The teams that stall in production almost always have steps 1–4 partially done and skipped to a vendor-specific SaaS for steps 5–6. The result is lock-in, no portability, and dashboards their CFO does not believe. The teams that scale start with OpenTelemetry, keep the data, and add vendors as features on top.
Conclusion
LLM tracing is the price of admission for production AI. Without it, every quality regression is a guess, every cost spike is a fire drill, every customer complaint becomes an archaeology project. With it, your team debugs AI failures the same way they debug distributed systems — by reading the trace.
This is one layer of the system underneath the chat box. The next layers — evals that ship with every release, LLM-as-judge, prompt versioning, observability as a system property — all build on traces. Build this floor first.

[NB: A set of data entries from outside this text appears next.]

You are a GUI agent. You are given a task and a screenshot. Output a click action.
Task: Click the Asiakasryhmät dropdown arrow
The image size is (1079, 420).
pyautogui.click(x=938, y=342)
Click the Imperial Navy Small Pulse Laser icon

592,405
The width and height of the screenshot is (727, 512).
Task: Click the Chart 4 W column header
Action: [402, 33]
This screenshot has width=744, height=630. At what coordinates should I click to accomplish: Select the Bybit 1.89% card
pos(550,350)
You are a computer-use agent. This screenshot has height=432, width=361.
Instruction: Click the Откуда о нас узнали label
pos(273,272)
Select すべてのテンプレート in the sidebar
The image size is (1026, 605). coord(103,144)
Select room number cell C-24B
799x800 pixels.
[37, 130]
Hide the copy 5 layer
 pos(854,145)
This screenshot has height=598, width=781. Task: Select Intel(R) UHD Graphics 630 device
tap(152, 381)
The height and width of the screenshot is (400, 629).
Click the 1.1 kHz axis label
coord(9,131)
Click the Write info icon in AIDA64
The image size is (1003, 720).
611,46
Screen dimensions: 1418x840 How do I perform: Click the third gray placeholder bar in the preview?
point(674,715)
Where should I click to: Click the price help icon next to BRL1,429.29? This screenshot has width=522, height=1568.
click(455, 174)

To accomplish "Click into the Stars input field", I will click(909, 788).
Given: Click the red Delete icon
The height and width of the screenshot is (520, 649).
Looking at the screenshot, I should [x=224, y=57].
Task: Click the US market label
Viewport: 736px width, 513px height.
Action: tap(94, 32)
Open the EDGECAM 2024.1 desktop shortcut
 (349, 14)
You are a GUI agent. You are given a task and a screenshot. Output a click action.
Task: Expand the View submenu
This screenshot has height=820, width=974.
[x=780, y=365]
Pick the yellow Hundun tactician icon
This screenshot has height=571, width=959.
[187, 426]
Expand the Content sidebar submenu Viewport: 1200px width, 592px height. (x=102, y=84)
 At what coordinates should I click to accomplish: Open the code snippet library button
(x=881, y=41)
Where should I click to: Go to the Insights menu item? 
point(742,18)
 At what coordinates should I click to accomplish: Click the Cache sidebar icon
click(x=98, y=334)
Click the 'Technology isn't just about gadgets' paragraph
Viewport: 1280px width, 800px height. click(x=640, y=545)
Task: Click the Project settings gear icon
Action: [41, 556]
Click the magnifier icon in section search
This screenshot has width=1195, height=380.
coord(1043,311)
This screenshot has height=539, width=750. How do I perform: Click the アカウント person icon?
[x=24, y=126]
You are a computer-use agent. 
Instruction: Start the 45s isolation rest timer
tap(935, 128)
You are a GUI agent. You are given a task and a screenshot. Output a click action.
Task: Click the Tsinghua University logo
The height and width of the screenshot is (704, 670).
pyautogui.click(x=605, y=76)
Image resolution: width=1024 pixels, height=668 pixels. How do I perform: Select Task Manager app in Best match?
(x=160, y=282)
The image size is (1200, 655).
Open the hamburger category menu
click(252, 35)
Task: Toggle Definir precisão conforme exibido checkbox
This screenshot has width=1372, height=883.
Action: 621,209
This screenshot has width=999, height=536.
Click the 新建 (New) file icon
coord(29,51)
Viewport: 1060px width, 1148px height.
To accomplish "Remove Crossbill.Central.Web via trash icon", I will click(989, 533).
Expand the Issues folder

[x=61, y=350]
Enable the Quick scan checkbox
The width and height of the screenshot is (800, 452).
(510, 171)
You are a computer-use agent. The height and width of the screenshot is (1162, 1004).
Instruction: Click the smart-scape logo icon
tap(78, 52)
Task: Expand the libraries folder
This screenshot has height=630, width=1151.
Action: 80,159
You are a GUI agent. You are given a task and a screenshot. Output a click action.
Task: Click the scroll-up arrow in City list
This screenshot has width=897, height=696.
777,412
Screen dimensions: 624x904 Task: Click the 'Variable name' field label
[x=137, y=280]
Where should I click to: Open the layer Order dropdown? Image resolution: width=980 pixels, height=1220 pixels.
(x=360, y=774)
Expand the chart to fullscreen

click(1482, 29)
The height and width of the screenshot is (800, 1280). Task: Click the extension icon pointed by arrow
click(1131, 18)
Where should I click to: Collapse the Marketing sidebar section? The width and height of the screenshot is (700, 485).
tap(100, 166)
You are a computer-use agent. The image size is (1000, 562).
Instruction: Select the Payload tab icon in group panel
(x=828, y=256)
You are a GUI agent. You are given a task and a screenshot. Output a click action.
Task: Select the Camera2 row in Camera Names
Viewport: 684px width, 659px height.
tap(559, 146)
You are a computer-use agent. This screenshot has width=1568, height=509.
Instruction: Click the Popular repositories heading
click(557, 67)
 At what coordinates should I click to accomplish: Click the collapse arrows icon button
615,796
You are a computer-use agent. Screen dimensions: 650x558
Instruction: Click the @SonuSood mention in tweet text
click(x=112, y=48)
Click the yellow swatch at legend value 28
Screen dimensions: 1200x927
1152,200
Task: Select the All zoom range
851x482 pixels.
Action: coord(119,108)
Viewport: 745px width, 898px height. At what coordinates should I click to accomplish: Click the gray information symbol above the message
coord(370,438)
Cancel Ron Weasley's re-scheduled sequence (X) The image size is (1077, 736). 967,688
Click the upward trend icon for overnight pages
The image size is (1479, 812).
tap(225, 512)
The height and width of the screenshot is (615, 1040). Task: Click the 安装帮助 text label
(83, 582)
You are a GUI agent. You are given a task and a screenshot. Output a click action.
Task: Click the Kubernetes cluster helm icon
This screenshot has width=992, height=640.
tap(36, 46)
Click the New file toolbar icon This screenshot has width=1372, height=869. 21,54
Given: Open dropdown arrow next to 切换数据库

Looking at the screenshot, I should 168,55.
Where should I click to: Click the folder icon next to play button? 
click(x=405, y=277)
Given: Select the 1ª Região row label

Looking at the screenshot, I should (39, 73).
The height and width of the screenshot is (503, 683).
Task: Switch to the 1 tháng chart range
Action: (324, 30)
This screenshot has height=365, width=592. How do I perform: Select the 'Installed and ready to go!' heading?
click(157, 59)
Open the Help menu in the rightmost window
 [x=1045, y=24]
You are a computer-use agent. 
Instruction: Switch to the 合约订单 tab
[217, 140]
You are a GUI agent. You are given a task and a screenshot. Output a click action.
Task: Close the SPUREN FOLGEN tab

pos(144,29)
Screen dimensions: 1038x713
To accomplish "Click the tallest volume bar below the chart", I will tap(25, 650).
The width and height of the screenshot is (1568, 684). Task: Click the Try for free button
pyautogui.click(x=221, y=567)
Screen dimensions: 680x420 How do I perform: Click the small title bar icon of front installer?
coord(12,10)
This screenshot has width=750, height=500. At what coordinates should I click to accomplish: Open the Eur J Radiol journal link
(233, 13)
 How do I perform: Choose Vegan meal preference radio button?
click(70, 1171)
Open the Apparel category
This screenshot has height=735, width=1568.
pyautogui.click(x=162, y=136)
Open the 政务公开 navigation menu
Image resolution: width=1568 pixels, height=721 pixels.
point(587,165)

LLM Tracing in Production: FAQ
What is LLM tracing and how is it different from logging?
LLM tracing applies distributed tracing — the OpenTelemetry pattern — to LLM and agent workflows, producing a tree of causally-linked spans for a single interaction. Logging captures discrete events. Tracing captures the chain of decisions an AI system made — which retrieval, which model, which tool, which guardrail — so you can debug a bad answer instead of guessing at it.
What should every LLM tracing span capture at minimum?
For LLM call spans: model identity (the exact returned model string), provider, request parameters (temperature, max_tokens, response_format), input and output token counts, finish reason, and latency split into time-to-first-token and total time. For agent systems, add tool call spans, retrieval spans, workflow spans, and guardrail spans — each parented to the LLM call that triggered them.
Why use OpenTelemetry GenAI semantic conventions instead of a vendor SDK?
Vendor schemas lock you in. The OpenTelemetry GenAI semantic conventions define a standard attribute namespace (gen_ai.*) for LLM operations, agent spans, MCP tool spans, and content events. Most LLM observability vendors now ingest OTel-formatted spans, so you can run multiple backends from one instrumentation and change vendors without rewriting dashboards. Even though the spec is still maturing, lock-in is the more expensive bet.
Should I store full prompts and completions in span attributes?
No. Attributes are indexed, size-limited, and exposed to anyone with read access to your tracing backend. The OpenTelemetry GenAI conventions explicitly recommend storing prompt and completion content in span events instead. Events can be sampled, filtered, or redacted at the OpenTelemetry Collector without changing application code — which is what makes the system safe for regulated workloads.
How do I sample LLM traces at production scale?
Capture 100% of structural spans (attributes only), 100% of errors and tail-latency traces with content, 5–10% of successful traces with content, and 0% content for traces matching PII or regulated-data signatures (redacted at the Collector). The structural layer always ships so cost and latency analytics are complete; the content layer is sampled because storage and compliance, not capture, are the binding constraint.
How does LLM tracing connect to evals and prompt rollback?
Tracing is the foundation. Production traces — sampled, sanitized, graded — become the inputs to your evals regression suite. Span attributes for prompt version and deployment ID let you isolate which change caused a quality regression and roll back in minutes instead of hours. Without tracing, evals are synthetic guesses and rollback is an archaeology project.